- [Instruction]
Pull out each line from the items below that contains the string "second".

::: Extracted entries :::

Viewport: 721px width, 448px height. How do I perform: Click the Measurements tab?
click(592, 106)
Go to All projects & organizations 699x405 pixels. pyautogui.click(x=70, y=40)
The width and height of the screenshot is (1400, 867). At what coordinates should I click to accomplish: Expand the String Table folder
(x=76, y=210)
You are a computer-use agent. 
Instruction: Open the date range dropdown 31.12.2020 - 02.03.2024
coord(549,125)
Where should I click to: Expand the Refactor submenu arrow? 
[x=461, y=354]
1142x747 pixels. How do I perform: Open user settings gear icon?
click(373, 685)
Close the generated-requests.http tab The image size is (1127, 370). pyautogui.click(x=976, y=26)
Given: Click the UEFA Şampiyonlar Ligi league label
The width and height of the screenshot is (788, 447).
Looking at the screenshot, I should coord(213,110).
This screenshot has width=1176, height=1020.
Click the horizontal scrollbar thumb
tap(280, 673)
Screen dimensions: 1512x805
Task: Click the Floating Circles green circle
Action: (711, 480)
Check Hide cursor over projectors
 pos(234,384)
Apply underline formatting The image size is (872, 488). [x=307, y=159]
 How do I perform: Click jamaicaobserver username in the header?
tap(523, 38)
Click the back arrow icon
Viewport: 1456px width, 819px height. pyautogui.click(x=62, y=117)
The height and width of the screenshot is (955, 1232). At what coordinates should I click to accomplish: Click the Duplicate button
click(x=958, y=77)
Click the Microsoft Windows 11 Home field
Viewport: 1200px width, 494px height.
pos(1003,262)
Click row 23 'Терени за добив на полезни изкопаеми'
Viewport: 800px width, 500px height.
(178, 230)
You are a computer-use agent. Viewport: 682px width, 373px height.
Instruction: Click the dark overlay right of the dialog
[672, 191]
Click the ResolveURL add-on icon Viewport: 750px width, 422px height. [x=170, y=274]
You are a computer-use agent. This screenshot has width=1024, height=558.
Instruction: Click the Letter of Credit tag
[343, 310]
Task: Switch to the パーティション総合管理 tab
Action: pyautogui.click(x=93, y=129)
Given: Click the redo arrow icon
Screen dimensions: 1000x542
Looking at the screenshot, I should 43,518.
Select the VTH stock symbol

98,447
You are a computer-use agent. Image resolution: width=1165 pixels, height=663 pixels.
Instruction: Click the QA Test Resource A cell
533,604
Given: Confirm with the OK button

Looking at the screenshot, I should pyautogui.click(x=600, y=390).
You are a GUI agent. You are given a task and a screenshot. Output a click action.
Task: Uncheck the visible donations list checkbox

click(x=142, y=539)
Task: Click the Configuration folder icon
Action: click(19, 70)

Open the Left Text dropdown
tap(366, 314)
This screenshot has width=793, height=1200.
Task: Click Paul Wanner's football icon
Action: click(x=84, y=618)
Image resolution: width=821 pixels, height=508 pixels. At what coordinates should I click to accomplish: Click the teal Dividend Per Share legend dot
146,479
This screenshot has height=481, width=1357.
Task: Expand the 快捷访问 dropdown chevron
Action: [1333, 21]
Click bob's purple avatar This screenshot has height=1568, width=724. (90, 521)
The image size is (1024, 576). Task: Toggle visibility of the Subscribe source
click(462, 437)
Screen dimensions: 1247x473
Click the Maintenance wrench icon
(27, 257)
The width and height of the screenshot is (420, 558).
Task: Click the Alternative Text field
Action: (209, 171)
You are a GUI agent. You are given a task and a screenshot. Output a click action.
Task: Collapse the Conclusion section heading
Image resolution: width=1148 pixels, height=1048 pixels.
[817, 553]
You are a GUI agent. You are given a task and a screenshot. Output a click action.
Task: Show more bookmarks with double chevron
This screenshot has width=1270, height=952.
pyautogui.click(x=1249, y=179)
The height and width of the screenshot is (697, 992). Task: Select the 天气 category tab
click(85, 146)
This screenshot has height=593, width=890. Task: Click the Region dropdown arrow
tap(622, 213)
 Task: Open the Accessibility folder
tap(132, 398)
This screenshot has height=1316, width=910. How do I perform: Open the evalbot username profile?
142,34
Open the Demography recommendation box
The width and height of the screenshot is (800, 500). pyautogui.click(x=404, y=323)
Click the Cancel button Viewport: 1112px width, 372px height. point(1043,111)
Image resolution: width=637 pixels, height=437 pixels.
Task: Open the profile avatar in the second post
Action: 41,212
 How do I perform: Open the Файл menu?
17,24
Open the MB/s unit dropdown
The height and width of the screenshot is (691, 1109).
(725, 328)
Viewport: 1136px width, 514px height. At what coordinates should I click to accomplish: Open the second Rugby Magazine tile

:::

- [Response]
Task: Open the profile avatar in the second post
Viewport: 1136px width, 514px height. At what coordinates should I click to accomplish: Open the second Rugby Magazine tile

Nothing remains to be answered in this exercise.